Alabamians Lead Charge in Libor Suit

Alabamians Dennis Fobes and his wife, who bought a waterfront home on Dog River, just south of Mobile, are headliners in a homeowner action against worldwide banks, claiming they paid excess interest because of illegally manipulated Libor rates.

Since buying the property in 2005, the Fobes family has lived “in a perfect storm of economic calamity, ” says their lawyer, John Sharbrough of Mobile.

“They’re really hard-working, honest people who have played by the rules and had nothing but bad luck from hurricanes to oil spills to a fall in property prices and then their mortgage.”

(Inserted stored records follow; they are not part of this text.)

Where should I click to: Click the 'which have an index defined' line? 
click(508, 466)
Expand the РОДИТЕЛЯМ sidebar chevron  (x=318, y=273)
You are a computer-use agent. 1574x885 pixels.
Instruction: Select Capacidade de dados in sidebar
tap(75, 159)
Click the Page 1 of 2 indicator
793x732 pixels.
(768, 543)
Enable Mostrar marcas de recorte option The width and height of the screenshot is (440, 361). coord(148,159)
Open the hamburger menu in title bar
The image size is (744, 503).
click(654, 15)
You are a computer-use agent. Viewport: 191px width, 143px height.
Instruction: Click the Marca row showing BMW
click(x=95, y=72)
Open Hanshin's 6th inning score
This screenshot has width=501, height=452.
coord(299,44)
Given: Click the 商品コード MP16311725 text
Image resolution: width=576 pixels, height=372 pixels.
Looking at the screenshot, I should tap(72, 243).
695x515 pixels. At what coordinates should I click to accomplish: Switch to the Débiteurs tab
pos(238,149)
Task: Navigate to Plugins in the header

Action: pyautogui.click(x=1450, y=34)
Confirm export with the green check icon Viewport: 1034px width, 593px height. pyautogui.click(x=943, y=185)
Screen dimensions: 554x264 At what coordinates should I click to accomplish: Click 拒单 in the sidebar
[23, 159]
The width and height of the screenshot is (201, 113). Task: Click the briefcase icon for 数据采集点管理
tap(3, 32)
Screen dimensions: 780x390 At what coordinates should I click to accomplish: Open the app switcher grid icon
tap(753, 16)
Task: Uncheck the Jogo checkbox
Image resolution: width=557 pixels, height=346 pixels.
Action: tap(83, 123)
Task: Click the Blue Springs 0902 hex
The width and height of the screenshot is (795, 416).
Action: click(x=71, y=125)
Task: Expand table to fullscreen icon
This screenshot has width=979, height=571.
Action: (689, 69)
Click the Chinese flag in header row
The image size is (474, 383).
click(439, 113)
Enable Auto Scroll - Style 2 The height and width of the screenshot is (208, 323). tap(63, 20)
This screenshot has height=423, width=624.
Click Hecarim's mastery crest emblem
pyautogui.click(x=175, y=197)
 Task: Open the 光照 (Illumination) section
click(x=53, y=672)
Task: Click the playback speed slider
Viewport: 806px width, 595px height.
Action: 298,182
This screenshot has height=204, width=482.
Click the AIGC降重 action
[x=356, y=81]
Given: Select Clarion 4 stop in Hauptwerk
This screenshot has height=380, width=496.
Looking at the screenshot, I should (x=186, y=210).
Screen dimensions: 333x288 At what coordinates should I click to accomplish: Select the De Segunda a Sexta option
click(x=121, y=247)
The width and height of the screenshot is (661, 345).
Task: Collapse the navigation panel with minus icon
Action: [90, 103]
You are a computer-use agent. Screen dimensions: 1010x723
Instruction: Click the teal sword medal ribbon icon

The Financial Times tells how Fobes chose to update his property in 2006, financing the changes with a new mortgage pegged to the Libor. “That same year, thousands of miles away in London, traders were emailing each other in messages that have now become infamous, offering a bottle of Bollinger champagne as apparent thanks for changing the London interbank offered rate, ” Financial Times writer Caroline Binham wrote.

Fobes and four others sued on behalf of a class that could reach 100, 000 people, Sharbrough says. It’s not the first suit over Libor manipulation, but it’s the first filed by homeowners. Some of the other myriad of suits filed regarding Libor-rate manipulation have claimed that it was held artificially low, Sharbrough says, which should have benefited homeowners.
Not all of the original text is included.